Pemerintah daerah wajib menyediakan konseling remaja berbasis islami di setiap kecamatan.
Tokoh adat dan ninik mamak perlu turun langsung membimbing generasi muda dalam bahasa zaman mereka — lewat media sosial, podcast, dan forum komunitas.
Sebagaimana firman Allah dalam Al-Qur’an:
وَلَا تَقْرَبُوا الزِّنَىٰ ۖ إِنَّهُ كَانَ فَاحِشَةً وَسَاءَ سَبِيلًا
“Dan janganlah kamu mendekati zina; sesungguhnya zina itu adalah perbuatan yang keji dan jalan yang buruk.”
(QS. Al-Isra’: 32)
Ayat ini bukan sekadar larangan, tapi panggilan untuk menjaga kemuliaan manusia sebagai khalifah di bumi.
Menyulut Api Kesadaran
Generasi muda Sumbar bukan hilang iman, mereka sedang mencari makna.
Tugas kita bukan menghukum, tapi menyalakan cahaya.
Sebagaimana sabda Rasulullah ﷺ:
إِذَا لَمْ تَسْتَحِ فَاصْنَعْ مَا شِئْتَ
“Apabila rasa malu telah hilang dari seseorang, maka berbuatlah sesukamu.”
(HR. Bukhari)
Kita perlu mengembalikan rasa malu — bukan malu karena diawasi manusia, tapi karena merasa diawasi Allah.

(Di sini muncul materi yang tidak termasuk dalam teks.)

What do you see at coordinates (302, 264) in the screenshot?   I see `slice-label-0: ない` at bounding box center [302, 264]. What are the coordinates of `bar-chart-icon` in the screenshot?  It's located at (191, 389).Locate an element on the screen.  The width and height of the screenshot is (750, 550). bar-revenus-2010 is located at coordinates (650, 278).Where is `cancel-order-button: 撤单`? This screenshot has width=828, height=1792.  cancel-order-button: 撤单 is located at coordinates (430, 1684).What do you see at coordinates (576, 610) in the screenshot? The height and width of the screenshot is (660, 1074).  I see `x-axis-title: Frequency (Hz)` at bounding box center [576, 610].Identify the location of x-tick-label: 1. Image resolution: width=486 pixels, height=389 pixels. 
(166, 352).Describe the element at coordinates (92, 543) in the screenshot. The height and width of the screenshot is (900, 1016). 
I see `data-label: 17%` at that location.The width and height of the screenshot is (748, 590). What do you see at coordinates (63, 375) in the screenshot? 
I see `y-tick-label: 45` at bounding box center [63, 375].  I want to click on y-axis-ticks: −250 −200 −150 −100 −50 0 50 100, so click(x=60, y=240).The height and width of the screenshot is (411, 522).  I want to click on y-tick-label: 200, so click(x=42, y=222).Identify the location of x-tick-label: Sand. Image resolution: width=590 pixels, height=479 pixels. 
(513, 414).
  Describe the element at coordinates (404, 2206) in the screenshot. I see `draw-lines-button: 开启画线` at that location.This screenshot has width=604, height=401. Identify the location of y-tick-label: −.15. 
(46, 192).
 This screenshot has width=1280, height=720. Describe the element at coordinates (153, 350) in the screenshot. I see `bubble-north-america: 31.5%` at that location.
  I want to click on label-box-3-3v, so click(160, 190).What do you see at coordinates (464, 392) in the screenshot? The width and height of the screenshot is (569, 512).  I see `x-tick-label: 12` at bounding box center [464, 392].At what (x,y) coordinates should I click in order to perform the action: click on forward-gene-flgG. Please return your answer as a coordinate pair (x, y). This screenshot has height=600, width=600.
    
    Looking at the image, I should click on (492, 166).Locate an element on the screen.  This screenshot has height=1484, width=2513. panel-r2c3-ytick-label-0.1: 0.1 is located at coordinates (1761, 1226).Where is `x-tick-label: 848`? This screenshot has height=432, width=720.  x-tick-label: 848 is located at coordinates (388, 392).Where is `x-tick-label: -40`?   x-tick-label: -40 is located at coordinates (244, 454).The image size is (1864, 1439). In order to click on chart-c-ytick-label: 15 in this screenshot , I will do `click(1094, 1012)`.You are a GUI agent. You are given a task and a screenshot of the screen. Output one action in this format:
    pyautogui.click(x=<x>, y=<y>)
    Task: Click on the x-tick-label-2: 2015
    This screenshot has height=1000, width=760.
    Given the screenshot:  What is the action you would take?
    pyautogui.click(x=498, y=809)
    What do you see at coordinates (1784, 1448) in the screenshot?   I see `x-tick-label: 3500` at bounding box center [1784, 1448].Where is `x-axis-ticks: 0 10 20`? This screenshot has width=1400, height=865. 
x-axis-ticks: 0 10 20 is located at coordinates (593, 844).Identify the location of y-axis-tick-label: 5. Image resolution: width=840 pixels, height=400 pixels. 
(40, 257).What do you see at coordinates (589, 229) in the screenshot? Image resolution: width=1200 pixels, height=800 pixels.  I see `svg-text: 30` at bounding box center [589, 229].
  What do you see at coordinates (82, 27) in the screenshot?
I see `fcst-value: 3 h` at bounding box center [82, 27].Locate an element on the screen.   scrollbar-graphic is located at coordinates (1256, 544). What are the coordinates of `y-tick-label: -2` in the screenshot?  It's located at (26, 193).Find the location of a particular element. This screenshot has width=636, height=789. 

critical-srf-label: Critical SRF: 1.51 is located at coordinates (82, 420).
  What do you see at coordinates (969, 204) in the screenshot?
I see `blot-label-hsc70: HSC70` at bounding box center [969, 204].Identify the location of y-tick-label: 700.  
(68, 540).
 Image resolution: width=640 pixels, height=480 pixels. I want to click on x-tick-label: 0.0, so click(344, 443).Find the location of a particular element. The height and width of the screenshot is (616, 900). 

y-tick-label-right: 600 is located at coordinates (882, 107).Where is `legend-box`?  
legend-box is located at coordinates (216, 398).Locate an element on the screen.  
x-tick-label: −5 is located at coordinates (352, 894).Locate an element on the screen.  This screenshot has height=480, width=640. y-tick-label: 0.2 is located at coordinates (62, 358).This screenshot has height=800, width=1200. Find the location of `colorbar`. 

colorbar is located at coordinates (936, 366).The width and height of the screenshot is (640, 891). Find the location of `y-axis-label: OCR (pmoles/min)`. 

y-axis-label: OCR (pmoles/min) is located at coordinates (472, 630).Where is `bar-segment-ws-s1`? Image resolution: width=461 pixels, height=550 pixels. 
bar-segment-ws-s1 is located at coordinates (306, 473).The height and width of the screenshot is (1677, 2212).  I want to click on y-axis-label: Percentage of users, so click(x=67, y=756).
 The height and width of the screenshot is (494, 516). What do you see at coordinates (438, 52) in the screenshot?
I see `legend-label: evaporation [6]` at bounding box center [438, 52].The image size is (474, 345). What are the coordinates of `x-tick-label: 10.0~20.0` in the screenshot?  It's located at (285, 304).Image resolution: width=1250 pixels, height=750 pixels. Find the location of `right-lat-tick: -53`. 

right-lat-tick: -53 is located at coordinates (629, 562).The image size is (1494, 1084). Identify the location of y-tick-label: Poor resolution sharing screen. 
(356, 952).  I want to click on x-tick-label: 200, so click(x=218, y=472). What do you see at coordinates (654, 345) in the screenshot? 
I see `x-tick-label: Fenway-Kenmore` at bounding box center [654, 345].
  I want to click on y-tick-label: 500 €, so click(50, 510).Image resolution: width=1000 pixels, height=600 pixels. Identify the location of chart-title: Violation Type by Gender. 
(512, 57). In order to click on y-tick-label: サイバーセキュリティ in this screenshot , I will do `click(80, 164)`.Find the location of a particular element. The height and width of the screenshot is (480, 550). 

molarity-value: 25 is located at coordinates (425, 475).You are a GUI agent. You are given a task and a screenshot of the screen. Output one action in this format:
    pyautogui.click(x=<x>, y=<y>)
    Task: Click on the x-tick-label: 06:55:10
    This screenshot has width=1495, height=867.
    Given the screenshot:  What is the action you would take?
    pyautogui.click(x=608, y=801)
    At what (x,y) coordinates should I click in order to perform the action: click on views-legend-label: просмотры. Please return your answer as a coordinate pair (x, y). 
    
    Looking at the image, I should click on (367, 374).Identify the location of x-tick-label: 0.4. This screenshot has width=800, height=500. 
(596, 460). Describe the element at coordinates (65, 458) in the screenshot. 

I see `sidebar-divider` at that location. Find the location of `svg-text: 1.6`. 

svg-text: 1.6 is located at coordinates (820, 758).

Ranah Minang harus kembali menjadi tanah tempat iman bertumbuh, malu dijaga, dan adat bersanding dengan syarak dalam harmoni.
Penutup
Pergaulan bebas di Sumatera Barat bukan sekadar isu moral, tapi panggilan darurat untuk menyelamatkan nilai dan masa depan generasi.
Kini saatnya bersatu — ulama, adat, guru, dan orang tua — dalam satu barisan dakwah nilai. Karena jika benteng iman roboh di negeri yang beradat, maka robohlah makna Minangkabau itu sendiri.
Adat basandi syarak, syarak basandi Kitabullah — bukan semboyan yang kita hafal, tapi jalan hidup yang harus kita perjuangkan kembali.